Microsoft Reveals Cyber Attacks By Russian-Sponsored Groups

Microsoft's threat research team managed to investigate cyberattack incidents. (photo: pexels)

JAKARTA - Microsoft announced on Friday January 19 that a group backed by the Russian state managed to hack its corporate system on January 12 and steal a number of emails and documents from staff accounts.

The Russian group managed to access a "small part" of Microsoft's corporate email accounts, including members of senior leadership teams and employees in cybersecurity, law, and other functions, the company disclosed.

The Microsoft threat research team routinely investigates state hackers such as Russia's "Midnight Blizzard", which they call the main perpetrator of the attack. The company stated that the investigation into the hack showed that hackers were initially targeting Microsoft to find out what information the tech giants know about their operations.

Microsoft said that hackers used a password spray attack starting in November 2023 to hack Microsoft's platform. Hackers used this technique to infiltrate the company's system using the same password that had been compromised against several related accounts.

Microsoft's threat research team managed to investigate this incident and disrupt malicious activity, blocking the group's access to its system.

"This attack highlights the continuous risks for all organizations from threat-to-state actors with large resources such as Midnight Blizzard," the company said, stressing that this attack was not a result of specific vulnerabilities in their products or services.

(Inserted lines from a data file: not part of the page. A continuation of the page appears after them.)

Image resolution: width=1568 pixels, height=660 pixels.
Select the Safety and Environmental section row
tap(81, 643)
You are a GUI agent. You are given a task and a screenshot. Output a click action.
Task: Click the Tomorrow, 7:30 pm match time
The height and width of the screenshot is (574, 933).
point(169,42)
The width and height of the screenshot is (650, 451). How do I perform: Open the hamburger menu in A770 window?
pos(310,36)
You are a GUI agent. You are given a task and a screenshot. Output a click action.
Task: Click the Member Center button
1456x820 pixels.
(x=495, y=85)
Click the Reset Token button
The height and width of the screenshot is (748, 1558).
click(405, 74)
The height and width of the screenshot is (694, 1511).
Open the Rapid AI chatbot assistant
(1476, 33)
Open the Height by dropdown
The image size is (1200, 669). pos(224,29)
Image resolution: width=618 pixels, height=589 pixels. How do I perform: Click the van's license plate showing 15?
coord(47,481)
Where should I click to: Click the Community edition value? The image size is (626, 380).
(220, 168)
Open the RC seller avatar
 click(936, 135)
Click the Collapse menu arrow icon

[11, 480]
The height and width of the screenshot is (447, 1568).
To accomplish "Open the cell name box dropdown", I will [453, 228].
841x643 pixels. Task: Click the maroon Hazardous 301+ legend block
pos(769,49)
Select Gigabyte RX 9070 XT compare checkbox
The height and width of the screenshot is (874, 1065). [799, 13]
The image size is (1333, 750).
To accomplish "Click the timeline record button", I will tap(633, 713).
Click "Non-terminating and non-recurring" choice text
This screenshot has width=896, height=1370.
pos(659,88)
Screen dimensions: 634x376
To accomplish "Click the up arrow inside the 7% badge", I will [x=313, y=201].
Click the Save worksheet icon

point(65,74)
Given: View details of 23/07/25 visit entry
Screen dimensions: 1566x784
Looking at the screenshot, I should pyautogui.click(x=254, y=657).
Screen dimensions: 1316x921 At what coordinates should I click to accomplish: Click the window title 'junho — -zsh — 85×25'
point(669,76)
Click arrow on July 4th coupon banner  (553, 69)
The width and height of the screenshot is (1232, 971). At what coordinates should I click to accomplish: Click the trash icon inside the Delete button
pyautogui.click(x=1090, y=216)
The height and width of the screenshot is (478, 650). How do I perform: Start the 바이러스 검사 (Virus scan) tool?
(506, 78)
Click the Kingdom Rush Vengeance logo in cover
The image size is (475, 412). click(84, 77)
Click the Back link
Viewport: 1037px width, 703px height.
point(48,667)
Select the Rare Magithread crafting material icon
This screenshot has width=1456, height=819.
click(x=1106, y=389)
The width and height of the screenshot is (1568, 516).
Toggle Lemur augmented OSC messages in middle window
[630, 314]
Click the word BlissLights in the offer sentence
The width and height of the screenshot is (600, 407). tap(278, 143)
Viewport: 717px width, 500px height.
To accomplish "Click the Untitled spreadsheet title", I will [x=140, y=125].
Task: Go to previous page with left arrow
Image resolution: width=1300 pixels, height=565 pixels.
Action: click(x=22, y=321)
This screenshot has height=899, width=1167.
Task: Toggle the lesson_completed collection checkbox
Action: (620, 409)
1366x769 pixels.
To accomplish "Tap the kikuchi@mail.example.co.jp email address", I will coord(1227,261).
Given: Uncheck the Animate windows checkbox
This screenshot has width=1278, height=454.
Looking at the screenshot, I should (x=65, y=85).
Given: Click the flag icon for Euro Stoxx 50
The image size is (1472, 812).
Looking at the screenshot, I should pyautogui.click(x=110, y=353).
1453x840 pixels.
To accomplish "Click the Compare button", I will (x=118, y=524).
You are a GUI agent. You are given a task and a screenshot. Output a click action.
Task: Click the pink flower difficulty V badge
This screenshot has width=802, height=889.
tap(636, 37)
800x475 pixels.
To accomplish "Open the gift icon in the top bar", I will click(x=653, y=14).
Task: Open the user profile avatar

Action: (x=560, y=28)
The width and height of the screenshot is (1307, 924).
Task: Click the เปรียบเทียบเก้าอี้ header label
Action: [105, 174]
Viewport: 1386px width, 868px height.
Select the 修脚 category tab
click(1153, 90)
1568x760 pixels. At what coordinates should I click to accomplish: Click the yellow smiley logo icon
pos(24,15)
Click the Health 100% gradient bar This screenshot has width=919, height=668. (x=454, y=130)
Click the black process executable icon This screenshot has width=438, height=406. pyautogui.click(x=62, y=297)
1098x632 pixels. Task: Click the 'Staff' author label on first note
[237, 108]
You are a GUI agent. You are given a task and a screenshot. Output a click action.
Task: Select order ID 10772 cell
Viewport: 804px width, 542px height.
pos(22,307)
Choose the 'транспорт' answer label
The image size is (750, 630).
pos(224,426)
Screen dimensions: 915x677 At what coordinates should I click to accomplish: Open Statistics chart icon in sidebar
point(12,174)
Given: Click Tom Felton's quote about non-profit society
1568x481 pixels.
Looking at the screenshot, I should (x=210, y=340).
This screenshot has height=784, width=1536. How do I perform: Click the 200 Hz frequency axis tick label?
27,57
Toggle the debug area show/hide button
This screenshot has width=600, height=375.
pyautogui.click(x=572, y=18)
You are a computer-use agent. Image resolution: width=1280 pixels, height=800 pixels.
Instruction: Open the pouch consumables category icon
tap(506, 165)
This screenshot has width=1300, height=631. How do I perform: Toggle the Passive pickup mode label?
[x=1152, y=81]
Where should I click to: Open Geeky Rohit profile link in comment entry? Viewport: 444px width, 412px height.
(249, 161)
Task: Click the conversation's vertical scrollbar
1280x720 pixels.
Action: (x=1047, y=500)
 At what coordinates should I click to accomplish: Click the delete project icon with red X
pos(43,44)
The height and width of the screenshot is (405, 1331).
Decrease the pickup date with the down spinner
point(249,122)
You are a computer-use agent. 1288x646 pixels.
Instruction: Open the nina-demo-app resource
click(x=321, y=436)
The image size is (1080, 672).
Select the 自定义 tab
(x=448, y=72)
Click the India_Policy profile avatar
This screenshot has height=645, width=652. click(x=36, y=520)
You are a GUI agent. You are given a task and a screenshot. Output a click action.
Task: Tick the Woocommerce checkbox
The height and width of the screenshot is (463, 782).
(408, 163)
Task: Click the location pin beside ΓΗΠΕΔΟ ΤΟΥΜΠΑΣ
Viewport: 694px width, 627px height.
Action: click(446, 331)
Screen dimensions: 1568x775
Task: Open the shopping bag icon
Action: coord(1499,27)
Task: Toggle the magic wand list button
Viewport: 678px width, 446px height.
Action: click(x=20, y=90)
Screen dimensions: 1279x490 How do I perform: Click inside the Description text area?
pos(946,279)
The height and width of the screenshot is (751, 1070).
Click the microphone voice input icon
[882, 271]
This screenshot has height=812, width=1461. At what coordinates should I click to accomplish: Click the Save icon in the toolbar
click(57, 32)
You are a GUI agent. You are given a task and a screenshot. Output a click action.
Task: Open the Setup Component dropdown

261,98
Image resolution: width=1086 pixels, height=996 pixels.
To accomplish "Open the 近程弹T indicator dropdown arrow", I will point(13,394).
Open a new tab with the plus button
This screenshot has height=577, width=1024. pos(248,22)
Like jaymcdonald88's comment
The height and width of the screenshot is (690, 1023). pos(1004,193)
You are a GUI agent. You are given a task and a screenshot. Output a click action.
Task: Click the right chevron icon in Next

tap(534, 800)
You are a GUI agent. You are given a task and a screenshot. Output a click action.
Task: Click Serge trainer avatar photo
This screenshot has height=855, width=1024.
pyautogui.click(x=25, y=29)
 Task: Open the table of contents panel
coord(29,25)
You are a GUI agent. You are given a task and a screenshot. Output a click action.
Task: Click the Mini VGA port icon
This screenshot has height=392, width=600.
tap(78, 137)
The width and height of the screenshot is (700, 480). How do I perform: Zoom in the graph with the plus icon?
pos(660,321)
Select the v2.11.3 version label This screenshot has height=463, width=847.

Microsoft insists that until now, there is no evidence that the threat perpetrators have access to the environment of customers, production systems, source codes, or artificial intelligence systems. Microsoft's disclosure follows the new regulatory requirements imposed by the United States Securities and Exchange Commission (SEC) in December, requiring public companies to immediately disclose cyber incidents.

Affected companies must report the impact of hacking within four working days of discovery - revealing the timing, scope, and nature of hacking to the government.

Midnight Blizzard is also known as APT29, Nobelium, or Cozy Bear by cybersecurity researchers and is linked to Russian SVR spy agencies, according to US officials.

The group is well known for its intrusion to the Democratic National Committee surrounding the 2016 United States election. Microsoft products are widely used throughout the US government. The company faced criticism last year of its security practices after Chinese hackers stole emails belonging to senior US State Department officials.